Fairfax County leaders say they will ensure that a massive development of towers and townhouses planned next to the Vienna Metro station does not choke the area's verdant neighborhoods with cars.
County supervisors, who will vote on the project in the fall, say they could force Pulte Homes to scale back its vision of 2,250 homes, offices and stores if the developer cannot convince them it would coax enough people from their cars and toward trains, buses, car pools or sidewalks.
But the reality of MetroWest, the laboratory for how Washington's largest suburb is rethinking its future, is more complicated. Even as Fairfax embraces density next to Metro over sprawl, officials acknowledge that they cannot entirely predict or even influence the behavior of thousands of people who might live in the cluster of 13 towers off Interstate 66.
Fairfax, like other local governments, is used to pressing developers for new sewer lines, parks, road improvements or land for schools as payback for the traffic, children, police calls and other growth new homes bring.
But until now, the county has not required a developer to guarantee how condo owners or office workers will behave when they leave their houses in the morning. It's a test for a planning process with high hopes to steer new roofs from the county's fringes inward toward neighborhoods with transit to reduce driving.

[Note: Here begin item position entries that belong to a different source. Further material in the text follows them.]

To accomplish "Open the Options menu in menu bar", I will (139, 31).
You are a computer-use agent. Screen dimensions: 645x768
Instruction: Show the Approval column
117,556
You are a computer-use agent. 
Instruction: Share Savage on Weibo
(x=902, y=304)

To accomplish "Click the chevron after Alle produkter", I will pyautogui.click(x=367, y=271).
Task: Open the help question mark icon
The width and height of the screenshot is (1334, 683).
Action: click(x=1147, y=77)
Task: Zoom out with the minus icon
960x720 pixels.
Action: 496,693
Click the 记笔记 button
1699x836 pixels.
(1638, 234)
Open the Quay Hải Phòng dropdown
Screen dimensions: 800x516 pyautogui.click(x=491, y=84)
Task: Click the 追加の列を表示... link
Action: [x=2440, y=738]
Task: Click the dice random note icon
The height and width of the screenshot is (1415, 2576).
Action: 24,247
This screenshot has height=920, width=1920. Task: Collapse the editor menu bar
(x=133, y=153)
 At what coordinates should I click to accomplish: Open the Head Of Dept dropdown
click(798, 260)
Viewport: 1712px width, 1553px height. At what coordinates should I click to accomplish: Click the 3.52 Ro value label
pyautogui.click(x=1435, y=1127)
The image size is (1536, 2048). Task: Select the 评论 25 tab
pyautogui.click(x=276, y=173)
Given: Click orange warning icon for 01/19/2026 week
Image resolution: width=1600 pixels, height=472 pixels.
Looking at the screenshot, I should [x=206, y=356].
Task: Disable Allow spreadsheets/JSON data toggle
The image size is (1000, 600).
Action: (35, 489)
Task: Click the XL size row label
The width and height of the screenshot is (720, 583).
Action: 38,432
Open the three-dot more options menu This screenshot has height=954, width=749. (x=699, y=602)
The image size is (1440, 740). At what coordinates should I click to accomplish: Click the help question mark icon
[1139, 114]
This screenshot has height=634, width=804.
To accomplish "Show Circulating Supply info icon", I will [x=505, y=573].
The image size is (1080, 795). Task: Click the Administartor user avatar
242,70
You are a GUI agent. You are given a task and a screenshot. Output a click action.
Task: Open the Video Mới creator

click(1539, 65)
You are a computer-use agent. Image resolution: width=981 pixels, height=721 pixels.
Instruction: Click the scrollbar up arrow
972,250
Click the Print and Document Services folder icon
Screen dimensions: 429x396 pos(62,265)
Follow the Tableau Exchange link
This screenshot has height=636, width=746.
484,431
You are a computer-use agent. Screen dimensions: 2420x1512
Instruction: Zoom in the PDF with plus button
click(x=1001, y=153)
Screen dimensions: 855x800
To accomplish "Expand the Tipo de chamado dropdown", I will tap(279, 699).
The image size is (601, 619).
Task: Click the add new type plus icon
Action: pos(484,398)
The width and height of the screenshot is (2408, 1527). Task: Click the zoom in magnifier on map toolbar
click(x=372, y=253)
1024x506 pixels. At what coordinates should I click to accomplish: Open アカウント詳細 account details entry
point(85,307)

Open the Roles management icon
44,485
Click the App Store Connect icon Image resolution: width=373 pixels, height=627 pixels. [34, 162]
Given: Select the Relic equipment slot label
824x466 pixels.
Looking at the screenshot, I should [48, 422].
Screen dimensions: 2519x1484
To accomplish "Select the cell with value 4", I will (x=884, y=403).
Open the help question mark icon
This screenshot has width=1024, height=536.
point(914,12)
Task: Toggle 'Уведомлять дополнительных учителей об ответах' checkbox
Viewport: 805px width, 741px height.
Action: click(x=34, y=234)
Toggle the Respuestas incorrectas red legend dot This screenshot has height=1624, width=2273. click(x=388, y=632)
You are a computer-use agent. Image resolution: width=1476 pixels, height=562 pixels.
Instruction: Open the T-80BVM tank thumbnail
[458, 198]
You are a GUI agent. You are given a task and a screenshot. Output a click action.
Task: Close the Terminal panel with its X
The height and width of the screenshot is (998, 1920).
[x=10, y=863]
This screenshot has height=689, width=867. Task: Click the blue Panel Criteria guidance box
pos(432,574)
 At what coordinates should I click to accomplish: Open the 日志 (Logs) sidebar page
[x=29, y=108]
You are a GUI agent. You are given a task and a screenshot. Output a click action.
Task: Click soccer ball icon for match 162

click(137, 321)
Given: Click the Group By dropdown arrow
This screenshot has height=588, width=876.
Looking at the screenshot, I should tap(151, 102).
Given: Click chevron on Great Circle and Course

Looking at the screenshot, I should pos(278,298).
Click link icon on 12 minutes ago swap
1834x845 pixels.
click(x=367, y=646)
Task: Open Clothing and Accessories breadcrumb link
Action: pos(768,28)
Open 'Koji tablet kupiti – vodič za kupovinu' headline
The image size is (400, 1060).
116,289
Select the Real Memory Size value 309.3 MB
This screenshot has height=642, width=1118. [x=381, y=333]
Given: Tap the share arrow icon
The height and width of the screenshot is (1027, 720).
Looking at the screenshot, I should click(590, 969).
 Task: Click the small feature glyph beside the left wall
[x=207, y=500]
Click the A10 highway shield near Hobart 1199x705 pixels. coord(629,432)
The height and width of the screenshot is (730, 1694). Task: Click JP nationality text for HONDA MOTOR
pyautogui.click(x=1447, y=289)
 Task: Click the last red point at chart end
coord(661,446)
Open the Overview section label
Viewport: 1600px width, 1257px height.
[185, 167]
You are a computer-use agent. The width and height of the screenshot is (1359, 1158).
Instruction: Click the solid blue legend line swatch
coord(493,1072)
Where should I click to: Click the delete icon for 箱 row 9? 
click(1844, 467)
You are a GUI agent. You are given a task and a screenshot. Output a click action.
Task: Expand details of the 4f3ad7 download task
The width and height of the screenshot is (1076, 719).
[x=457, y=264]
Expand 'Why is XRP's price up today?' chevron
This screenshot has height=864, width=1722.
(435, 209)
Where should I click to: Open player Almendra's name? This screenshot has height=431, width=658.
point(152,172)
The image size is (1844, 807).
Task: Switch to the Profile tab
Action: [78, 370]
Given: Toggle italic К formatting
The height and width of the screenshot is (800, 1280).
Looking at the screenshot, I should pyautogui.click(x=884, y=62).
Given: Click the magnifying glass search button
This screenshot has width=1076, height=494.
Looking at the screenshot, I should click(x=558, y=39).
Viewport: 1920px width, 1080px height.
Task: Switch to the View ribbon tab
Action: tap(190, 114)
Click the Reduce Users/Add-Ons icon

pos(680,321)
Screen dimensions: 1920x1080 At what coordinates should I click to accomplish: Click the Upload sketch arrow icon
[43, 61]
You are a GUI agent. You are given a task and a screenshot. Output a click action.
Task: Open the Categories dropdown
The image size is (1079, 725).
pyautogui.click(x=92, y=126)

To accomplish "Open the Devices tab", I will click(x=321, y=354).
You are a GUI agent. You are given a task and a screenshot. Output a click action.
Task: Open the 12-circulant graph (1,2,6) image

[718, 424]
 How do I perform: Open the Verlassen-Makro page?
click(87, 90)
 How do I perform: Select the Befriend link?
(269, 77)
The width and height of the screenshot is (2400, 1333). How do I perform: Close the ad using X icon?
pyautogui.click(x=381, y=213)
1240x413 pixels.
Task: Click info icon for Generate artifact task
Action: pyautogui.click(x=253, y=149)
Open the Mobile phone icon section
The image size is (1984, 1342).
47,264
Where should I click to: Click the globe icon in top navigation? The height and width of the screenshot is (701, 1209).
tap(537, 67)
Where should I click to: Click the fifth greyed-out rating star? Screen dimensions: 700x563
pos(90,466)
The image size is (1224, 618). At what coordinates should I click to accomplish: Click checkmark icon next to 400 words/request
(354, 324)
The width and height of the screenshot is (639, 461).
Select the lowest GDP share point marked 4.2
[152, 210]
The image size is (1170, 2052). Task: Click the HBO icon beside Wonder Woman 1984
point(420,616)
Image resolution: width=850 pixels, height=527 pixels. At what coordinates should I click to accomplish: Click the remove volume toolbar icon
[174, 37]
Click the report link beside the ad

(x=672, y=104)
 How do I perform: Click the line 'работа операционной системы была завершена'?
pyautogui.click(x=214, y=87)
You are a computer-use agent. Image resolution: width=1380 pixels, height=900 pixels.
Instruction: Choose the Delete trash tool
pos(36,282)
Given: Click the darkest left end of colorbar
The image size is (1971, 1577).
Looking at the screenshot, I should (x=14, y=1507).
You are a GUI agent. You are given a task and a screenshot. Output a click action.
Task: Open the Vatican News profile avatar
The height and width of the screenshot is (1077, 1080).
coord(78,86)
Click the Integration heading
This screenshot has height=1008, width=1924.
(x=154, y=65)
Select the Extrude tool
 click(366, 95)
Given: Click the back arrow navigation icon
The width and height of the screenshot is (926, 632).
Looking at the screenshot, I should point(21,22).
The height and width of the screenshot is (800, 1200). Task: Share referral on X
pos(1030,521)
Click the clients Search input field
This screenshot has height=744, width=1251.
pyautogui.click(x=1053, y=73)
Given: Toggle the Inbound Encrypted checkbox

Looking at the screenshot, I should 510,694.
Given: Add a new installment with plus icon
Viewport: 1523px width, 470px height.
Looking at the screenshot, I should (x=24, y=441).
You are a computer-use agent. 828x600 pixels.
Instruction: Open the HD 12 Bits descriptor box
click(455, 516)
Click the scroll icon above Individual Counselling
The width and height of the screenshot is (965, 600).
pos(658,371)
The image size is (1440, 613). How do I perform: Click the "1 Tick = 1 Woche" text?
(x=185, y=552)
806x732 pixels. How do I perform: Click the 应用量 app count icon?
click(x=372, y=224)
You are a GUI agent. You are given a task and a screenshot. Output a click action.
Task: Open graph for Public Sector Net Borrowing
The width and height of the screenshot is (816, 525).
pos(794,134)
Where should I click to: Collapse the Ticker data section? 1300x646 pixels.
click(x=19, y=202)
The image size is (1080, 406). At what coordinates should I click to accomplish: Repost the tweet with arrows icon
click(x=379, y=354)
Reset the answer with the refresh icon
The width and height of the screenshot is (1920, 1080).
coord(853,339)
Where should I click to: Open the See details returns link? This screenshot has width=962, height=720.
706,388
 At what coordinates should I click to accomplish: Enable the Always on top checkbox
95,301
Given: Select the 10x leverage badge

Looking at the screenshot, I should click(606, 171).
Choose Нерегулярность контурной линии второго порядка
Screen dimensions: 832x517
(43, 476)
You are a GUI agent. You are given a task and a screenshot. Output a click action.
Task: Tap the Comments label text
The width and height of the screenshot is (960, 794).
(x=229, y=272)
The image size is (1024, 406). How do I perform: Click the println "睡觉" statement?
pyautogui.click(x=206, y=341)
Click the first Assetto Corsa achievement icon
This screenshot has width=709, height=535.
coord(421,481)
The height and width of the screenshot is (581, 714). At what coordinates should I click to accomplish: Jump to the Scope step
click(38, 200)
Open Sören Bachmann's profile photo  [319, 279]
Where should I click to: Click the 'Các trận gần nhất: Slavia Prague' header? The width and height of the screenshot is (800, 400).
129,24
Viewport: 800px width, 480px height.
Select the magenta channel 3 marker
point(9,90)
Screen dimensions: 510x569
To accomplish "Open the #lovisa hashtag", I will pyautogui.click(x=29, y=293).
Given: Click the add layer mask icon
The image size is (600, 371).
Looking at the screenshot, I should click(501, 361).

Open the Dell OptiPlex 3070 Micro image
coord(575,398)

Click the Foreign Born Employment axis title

It would be at least 10 years before MetroWest, with its narrow streets and coffee shops at the train's doorstep, is fully built. Only then will anyone know whether shoehorning up to 6,000 people onto 56 acres turns one of the most developed corners of Fairfax into a rush-hour parking lot or an enviable mini-city of walkers and transit riders.
"There's nothing like it out there," George E. Lovelace, a Vienna Town Council member, said last week after hearing a consultant's vision of how Pulte could reduce vehicle trips the project would generate. Lovelace is one in a highly galvanized community of neighbors watching the planning process.
With Pulte, the county is raising the ante as it struggles with where to put a population that's expected to reach 1.5 million in 20 years.
"It's a very important decision for us that will shape our future," said Board of Supervisors Chairman Gerald E. Connolly (D), who represented the Vienna area for eight years. "Most people feel the county squandered an opportunity to develop at the Metro. If we turn our back on transit-oriented development, it will have enormous implications."
A key piece of the puzzle will emerge this week, when transportation planners release their assessment of whether, as a report from consultant UrbanTrans says, Pulte can reduce enough of the forecasted car trips at MetroWest. The report lays out a menu of carrots and sticks, from expensive parking spaces to subsidies to ride Metro.
The county's goal is to shave by 47 percent the 1,356 rush-hour trips the project would generate if it were a traditional subdivision. For offices, the goal is 25 percent.
"We're confident we can get there," said Jon Lindgren, Pulte's manager for land acquisition. "If we try a set of ideas and some work and some don't, we'll try something new."